Exercise details:
Beginning with the line that contains "Given: Close the Transfer data dialog with X", copy each remaining line of the data below exactly.
#####
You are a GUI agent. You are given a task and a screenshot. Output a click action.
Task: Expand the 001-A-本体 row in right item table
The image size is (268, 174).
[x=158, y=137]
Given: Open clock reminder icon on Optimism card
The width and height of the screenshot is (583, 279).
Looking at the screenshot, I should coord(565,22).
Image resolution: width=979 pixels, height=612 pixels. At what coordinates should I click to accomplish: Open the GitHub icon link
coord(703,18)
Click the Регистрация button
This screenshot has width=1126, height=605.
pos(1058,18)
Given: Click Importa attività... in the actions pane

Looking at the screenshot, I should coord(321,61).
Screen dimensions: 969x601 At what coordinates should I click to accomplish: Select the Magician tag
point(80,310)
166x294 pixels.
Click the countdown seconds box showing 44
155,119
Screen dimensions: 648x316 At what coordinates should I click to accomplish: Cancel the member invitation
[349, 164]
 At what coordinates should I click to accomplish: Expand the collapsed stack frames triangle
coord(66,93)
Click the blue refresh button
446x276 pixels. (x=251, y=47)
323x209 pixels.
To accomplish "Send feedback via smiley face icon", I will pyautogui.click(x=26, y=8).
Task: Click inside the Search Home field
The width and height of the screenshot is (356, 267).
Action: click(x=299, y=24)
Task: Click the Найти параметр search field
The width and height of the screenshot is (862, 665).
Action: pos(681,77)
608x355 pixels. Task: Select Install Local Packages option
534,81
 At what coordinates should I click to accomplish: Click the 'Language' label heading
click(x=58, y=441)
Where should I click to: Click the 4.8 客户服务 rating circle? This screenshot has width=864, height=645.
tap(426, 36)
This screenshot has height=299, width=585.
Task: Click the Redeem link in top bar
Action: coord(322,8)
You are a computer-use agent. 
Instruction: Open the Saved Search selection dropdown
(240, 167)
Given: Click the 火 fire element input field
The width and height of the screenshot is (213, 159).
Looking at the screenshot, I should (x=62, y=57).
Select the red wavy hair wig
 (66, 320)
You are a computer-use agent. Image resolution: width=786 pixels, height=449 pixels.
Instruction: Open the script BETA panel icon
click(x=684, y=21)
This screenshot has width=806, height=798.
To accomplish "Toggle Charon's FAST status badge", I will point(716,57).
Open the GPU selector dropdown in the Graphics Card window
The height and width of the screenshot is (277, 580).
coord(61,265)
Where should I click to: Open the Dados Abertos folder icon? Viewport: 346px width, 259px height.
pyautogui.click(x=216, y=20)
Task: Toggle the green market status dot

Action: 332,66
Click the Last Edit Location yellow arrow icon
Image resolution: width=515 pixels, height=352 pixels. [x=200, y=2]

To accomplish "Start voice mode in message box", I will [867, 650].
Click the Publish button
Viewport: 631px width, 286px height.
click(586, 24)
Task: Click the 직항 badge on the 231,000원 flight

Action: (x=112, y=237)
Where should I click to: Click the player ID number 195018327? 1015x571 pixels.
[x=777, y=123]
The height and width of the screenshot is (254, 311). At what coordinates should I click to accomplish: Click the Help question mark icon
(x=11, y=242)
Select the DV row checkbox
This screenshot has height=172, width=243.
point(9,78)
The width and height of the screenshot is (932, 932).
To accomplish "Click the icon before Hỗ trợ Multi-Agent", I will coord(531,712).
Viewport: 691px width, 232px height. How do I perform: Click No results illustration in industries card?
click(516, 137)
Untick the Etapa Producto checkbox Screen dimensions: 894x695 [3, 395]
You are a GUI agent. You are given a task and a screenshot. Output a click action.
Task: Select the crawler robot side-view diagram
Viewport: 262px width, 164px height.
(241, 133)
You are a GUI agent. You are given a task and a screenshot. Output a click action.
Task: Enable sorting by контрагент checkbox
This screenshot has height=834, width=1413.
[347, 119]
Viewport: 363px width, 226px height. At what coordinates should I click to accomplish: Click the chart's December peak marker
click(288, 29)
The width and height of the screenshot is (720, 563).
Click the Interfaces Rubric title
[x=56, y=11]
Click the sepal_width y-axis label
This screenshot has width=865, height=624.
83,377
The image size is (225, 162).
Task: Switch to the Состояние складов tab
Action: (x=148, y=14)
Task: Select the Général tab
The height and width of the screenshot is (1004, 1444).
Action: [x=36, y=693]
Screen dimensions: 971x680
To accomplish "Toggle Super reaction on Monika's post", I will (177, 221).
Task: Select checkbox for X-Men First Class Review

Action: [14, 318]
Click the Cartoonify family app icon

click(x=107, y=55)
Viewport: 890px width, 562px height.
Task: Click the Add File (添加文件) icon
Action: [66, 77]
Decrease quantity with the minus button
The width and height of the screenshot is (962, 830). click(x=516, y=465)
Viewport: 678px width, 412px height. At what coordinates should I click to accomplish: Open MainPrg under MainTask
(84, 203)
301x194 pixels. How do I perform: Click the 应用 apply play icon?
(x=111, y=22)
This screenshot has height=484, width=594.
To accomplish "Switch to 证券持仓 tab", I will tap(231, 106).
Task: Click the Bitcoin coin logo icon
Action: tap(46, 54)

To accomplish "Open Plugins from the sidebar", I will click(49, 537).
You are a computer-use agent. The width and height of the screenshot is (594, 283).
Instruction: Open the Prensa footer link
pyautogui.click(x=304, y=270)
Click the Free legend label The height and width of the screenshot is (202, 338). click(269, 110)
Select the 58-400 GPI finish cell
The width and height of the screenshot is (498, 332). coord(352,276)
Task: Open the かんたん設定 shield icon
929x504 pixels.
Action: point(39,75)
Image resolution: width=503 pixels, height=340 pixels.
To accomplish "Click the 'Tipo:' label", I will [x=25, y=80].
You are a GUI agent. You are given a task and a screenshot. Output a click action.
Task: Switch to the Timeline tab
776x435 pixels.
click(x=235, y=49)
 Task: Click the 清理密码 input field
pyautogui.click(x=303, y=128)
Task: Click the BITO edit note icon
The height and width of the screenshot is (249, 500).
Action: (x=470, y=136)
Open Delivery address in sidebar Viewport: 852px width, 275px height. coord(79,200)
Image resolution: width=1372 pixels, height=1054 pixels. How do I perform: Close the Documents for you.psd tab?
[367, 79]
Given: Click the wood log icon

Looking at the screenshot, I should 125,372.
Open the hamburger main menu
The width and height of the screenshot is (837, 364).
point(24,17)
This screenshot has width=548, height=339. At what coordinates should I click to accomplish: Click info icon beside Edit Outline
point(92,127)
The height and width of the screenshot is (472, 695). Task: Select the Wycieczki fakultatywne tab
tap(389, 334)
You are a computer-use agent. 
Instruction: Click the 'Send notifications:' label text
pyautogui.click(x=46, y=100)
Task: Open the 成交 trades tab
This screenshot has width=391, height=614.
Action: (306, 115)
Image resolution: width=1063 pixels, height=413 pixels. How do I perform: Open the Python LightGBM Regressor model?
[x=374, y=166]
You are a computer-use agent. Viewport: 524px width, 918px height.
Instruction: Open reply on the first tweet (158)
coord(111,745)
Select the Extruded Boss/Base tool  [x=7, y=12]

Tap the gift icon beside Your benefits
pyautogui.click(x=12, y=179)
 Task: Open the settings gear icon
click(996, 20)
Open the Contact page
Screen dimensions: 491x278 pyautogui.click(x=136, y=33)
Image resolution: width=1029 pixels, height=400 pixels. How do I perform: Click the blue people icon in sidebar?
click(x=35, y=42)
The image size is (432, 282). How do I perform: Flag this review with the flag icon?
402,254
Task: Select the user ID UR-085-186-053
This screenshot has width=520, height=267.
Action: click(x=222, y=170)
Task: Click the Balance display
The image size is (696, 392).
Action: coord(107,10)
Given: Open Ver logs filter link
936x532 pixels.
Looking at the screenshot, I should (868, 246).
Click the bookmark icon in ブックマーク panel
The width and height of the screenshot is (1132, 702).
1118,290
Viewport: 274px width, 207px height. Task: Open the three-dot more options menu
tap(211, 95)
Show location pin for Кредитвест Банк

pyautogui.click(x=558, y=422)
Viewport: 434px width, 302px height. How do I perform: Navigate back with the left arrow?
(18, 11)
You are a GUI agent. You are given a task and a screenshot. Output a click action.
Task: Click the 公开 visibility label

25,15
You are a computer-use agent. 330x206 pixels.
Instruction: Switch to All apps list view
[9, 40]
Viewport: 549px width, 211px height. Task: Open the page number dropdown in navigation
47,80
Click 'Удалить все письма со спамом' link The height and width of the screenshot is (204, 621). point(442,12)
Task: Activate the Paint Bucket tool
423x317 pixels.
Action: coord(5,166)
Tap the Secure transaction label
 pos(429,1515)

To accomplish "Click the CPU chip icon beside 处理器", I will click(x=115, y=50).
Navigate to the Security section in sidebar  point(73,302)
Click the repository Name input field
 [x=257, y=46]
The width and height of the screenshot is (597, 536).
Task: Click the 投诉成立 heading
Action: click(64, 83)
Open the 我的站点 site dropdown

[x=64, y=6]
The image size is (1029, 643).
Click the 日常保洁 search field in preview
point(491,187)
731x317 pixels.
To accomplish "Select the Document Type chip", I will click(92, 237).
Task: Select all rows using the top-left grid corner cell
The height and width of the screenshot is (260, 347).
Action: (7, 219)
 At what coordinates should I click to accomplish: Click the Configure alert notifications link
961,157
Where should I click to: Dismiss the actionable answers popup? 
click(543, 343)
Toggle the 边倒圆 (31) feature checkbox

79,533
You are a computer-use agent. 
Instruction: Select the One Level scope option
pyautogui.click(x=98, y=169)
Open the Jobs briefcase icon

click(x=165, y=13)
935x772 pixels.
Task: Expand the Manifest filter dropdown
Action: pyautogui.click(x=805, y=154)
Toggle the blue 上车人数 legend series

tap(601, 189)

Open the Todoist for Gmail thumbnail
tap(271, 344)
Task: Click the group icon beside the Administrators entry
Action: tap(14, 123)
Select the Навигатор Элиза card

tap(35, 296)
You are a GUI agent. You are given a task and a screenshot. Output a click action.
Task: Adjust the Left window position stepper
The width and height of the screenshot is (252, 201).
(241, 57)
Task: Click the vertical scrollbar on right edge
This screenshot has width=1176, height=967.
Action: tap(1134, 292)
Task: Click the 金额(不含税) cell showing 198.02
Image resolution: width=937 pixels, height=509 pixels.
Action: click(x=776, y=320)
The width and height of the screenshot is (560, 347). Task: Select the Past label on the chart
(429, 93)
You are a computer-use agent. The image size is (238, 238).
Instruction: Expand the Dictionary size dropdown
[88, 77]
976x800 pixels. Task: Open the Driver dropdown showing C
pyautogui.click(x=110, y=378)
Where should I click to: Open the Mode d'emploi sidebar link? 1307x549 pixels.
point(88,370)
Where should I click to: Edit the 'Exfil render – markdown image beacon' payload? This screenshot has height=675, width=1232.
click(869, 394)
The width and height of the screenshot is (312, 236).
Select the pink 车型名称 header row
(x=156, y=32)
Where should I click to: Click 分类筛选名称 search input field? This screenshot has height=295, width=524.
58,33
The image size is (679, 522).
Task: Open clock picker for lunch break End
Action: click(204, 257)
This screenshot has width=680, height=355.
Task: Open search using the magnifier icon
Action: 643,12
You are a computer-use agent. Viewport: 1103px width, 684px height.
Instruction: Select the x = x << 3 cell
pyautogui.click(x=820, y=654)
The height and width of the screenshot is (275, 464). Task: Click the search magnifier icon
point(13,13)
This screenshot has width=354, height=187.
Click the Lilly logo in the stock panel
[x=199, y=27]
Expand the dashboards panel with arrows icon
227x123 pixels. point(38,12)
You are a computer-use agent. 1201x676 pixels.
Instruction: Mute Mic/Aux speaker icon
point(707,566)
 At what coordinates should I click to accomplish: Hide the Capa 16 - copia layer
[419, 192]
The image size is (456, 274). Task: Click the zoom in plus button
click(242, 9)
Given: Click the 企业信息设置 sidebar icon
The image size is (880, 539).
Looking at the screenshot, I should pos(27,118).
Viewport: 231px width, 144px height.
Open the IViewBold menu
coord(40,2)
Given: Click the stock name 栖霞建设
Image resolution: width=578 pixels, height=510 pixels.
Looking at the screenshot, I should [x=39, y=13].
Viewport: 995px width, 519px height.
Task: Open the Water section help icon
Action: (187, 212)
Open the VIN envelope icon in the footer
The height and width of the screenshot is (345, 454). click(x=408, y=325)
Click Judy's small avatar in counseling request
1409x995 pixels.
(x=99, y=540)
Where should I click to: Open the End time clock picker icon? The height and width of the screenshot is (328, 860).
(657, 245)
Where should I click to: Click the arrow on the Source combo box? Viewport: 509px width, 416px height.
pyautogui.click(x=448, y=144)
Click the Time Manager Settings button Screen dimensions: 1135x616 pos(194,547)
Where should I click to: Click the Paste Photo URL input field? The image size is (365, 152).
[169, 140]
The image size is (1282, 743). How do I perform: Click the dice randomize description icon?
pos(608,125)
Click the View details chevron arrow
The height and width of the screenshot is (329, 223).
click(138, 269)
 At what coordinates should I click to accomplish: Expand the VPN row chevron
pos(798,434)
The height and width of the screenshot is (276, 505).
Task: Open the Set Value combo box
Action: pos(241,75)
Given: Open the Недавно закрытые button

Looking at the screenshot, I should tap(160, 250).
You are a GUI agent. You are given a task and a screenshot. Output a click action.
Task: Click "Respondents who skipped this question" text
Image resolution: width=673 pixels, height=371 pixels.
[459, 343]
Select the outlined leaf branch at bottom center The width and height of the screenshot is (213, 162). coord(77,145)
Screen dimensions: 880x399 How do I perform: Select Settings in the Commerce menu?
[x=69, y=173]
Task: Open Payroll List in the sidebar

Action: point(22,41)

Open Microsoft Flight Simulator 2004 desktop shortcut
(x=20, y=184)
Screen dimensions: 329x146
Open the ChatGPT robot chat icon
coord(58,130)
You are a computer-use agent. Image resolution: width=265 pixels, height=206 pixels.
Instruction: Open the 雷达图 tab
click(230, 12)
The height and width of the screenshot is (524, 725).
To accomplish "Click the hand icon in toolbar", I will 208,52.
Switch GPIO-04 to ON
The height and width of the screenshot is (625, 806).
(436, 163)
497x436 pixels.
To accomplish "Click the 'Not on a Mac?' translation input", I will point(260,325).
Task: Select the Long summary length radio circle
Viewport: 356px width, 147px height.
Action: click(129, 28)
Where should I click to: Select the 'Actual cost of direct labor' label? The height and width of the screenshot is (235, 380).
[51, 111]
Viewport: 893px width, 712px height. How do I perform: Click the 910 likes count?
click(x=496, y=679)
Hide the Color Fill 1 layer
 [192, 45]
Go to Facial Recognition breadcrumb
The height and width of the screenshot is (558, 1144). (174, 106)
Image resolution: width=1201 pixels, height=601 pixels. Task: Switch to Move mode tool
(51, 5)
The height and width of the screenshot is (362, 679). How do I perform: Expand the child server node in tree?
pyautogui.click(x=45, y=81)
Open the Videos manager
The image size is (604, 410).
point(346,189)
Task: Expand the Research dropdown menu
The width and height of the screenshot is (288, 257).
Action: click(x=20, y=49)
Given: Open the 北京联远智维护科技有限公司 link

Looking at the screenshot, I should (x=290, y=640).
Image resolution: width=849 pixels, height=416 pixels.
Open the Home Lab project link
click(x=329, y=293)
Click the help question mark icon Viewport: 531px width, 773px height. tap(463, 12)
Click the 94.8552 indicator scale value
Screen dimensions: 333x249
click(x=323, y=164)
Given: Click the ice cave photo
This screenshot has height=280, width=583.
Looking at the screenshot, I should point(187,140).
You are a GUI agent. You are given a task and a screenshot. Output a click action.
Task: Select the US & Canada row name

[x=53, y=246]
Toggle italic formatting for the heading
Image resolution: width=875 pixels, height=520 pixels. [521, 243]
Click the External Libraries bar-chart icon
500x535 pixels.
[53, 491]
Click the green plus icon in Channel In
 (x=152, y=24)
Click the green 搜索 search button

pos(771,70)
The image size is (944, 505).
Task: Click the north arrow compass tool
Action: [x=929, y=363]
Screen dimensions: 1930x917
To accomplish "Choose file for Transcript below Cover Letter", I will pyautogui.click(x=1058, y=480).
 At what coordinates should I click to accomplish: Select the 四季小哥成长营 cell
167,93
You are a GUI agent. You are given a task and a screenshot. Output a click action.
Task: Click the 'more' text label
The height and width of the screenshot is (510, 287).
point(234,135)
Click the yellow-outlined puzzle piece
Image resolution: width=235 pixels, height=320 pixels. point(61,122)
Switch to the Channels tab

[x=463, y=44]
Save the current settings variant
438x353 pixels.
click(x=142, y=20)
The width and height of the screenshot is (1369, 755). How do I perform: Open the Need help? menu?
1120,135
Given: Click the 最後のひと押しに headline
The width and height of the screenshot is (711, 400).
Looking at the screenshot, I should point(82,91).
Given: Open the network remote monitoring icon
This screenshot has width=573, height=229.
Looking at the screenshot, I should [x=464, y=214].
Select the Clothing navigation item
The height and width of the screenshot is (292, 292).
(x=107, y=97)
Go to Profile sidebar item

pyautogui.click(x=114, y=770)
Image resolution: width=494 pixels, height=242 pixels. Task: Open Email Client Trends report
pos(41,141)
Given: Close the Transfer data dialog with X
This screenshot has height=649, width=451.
#####
Task output:
Given: Close the Transfer data dialog with X
This screenshot has height=649, width=451.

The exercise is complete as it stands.